記録の先頭の行から「coord(538,296)」を含む行までを、空行を除いて番号付きリストに変換すること。
==*==
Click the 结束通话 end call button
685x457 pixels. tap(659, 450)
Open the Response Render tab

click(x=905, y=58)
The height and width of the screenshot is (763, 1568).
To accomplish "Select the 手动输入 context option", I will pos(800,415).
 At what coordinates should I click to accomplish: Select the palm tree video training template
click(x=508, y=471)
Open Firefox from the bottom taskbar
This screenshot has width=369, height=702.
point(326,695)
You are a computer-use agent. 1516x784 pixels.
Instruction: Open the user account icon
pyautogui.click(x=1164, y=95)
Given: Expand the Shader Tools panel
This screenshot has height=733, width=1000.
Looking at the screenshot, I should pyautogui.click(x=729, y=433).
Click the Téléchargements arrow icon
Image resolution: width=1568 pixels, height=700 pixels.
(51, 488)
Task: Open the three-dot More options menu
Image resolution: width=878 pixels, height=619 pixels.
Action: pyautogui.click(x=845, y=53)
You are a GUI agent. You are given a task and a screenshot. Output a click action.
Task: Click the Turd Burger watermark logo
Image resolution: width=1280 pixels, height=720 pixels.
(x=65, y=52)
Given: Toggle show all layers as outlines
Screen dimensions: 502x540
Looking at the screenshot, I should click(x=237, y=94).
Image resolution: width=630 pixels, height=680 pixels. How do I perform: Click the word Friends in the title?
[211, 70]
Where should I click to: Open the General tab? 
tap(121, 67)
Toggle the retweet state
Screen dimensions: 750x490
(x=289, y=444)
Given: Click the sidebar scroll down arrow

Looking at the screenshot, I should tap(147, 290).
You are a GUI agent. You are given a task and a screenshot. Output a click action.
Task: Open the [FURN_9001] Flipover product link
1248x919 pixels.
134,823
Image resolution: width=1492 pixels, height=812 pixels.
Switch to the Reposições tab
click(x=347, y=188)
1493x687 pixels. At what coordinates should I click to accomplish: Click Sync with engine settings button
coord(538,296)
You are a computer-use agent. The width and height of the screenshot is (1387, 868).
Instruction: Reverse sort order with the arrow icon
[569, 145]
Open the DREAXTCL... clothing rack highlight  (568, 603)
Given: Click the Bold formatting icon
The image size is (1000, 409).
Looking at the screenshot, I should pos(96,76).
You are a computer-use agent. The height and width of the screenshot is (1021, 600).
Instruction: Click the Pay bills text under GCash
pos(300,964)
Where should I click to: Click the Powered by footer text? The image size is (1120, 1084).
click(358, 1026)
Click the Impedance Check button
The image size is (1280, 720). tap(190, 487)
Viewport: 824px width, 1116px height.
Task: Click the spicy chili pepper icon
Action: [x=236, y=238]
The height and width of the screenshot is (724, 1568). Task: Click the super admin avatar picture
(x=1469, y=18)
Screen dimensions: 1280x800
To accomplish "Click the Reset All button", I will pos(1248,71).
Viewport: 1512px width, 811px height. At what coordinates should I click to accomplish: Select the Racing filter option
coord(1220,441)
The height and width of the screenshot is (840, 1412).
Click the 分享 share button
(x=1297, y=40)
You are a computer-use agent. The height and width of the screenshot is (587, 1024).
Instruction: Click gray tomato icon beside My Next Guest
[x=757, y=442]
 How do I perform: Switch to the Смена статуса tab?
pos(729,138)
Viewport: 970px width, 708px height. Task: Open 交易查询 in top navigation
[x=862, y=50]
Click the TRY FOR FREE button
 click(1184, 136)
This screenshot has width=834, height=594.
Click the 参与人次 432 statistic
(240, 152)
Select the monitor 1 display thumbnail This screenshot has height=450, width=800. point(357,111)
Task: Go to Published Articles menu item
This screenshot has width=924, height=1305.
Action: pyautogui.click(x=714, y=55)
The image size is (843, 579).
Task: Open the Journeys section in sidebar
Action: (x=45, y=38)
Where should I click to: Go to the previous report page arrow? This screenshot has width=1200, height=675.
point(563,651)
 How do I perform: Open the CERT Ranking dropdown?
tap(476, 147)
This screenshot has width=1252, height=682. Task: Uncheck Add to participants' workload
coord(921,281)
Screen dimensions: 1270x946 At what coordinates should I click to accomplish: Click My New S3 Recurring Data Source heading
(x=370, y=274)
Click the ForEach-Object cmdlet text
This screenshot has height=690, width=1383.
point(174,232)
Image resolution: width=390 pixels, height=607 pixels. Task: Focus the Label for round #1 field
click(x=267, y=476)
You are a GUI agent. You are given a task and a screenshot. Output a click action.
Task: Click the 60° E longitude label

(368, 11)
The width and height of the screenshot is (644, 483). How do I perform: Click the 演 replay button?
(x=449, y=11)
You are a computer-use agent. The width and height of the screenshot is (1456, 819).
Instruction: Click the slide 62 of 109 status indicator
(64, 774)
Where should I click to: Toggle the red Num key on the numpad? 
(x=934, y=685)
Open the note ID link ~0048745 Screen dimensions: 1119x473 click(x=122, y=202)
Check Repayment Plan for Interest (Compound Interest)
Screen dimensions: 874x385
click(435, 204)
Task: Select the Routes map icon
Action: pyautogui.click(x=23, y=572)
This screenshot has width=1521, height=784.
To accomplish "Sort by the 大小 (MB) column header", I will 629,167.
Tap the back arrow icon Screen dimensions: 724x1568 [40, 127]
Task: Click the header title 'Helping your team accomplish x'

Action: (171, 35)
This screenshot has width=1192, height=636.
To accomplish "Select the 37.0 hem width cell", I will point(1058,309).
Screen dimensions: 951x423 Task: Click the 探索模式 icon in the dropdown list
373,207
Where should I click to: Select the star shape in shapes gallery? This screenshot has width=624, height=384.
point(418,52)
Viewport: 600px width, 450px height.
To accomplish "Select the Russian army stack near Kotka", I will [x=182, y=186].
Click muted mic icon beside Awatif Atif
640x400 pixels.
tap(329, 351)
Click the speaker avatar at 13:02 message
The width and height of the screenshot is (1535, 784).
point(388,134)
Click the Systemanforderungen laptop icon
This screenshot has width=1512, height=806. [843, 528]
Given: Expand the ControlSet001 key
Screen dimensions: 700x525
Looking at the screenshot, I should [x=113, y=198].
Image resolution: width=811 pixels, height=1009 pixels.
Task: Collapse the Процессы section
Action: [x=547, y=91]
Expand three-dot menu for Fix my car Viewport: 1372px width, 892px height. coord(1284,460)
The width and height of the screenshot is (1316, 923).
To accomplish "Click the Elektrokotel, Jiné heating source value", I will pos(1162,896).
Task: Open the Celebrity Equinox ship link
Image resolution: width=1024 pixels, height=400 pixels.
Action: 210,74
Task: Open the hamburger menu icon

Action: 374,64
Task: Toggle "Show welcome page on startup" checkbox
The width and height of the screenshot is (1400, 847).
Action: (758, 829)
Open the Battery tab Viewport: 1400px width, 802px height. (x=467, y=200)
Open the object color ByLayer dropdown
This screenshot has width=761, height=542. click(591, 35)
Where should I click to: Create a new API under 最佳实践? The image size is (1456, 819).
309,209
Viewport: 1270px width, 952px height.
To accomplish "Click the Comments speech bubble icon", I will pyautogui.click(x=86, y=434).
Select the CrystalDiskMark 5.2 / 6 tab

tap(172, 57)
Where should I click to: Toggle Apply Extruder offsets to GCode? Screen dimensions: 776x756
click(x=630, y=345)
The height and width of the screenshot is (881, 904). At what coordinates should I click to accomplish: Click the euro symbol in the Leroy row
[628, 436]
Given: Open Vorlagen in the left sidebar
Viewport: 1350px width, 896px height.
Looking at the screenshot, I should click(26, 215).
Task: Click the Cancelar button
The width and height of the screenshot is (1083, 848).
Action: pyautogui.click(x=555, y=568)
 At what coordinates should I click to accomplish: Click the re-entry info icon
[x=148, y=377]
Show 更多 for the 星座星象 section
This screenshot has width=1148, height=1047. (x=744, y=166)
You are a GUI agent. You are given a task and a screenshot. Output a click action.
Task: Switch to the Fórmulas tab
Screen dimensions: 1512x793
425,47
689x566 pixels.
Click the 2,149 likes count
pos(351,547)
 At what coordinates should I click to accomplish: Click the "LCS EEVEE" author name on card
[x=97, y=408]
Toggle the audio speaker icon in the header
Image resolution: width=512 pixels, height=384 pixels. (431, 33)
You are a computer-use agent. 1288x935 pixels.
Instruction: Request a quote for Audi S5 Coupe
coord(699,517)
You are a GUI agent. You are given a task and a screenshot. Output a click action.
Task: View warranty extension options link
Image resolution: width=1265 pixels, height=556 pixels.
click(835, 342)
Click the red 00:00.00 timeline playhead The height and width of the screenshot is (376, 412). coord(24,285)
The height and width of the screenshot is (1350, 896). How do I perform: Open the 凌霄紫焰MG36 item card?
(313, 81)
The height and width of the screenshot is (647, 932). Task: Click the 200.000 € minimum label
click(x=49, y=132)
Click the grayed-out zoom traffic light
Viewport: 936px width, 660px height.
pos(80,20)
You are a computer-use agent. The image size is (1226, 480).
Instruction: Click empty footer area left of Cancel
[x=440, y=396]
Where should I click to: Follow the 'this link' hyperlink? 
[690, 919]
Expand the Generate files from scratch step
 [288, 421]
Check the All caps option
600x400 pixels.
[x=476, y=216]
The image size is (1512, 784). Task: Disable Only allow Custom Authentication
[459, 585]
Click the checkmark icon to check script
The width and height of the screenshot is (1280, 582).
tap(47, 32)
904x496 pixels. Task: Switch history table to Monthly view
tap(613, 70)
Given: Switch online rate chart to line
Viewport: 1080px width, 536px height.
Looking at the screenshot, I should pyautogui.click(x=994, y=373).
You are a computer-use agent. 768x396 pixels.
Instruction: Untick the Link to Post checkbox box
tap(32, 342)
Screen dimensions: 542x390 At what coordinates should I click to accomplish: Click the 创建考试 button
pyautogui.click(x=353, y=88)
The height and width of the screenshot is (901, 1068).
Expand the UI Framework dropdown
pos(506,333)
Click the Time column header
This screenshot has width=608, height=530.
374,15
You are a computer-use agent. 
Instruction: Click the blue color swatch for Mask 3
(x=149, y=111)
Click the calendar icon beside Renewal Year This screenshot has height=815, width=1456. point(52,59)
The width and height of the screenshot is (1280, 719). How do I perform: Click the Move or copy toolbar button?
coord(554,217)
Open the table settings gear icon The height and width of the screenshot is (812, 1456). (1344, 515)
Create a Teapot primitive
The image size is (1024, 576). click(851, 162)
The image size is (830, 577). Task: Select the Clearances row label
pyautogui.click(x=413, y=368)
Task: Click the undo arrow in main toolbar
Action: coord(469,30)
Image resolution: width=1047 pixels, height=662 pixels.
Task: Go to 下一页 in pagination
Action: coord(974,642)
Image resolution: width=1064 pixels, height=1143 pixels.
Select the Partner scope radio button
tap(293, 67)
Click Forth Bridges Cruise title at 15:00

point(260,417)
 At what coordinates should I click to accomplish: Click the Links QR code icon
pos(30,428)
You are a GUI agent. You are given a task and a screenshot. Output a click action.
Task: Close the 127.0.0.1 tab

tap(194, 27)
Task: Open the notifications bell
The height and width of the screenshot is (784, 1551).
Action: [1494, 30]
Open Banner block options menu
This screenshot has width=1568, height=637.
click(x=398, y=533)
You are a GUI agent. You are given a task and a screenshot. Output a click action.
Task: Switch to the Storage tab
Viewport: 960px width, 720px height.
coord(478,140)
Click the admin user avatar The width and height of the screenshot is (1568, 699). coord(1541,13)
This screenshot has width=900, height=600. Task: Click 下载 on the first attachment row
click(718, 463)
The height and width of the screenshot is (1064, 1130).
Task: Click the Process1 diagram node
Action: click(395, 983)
==*==
§ **この問題の解答**
1. Click the 结束通话 end call button
2. 685x457 pixels. tap(659, 450)
3. Open the Response Render tab
4. click(x=905, y=58)
5. The height and width of the screenshot is (763, 1568).
6. To accomplish "Select the 手动输入 context option", I will pos(800,415).
7.  At what coordinates should I click to accomplish: Select the palm tree video training template
8. click(x=508, y=471)
9. Open Firefox from the bottom taskbar
10. This screenshot has width=369, height=702.
11. point(326,695)
12. You are a computer-use agent. 1516x784 pixels.
13. Instruction: Open the user account icon
14. pyautogui.click(x=1164, y=95)
15. Given: Expand the Shader Tools panel
16. This screenshot has height=733, width=1000.
17. Looking at the screenshot, I should pyautogui.click(x=729, y=433).
18. Click the Téléchargements arrow icon
19. Image resolution: width=1568 pixels, height=700 pixels.
20. (51, 488)
21. Task: Open the three-dot More options menu
22. Image resolution: width=878 pixels, height=619 pixels.
23. Action: pyautogui.click(x=845, y=53)
24. You are a GUI agent. You are given a task and a screenshot. Output a click action.
25. Task: Click the Turd Burger watermark logo
26. Image resolution: width=1280 pixels, height=720 pixels.
27. (x=65, y=52)
28. Given: Toggle show all layers as outlines
29. Screen dimensions: 502x540
30. Looking at the screenshot, I should click(x=237, y=94).
31. Image resolution: width=630 pixels, height=680 pixels. How do I perform: Click the word Friends in the title?
32. [211, 70]
33. Where should I click to: Open the General tab? 
34. tap(121, 67)
35. Toggle the retweet state
36. Screen dimensions: 750x490
37. (x=289, y=444)
38. Given: Click the sidebar scroll down arrow
39. Looking at the screenshot, I should tap(147, 290).
40. You are a GUI agent. You are given a task and a screenshot. Output a click action.
41. Task: Open the [FURN_9001] Flipover product link
42. 1248x919 pixels.
43. 134,823
44. Image resolution: width=1492 pixels, height=812 pixels.
45. Switch to the Reposições tab
46. click(x=347, y=188)
47. 1493x687 pixels. At what coordinates should I click to accomplish: Click Sync with engine settings button
48. coord(538,296)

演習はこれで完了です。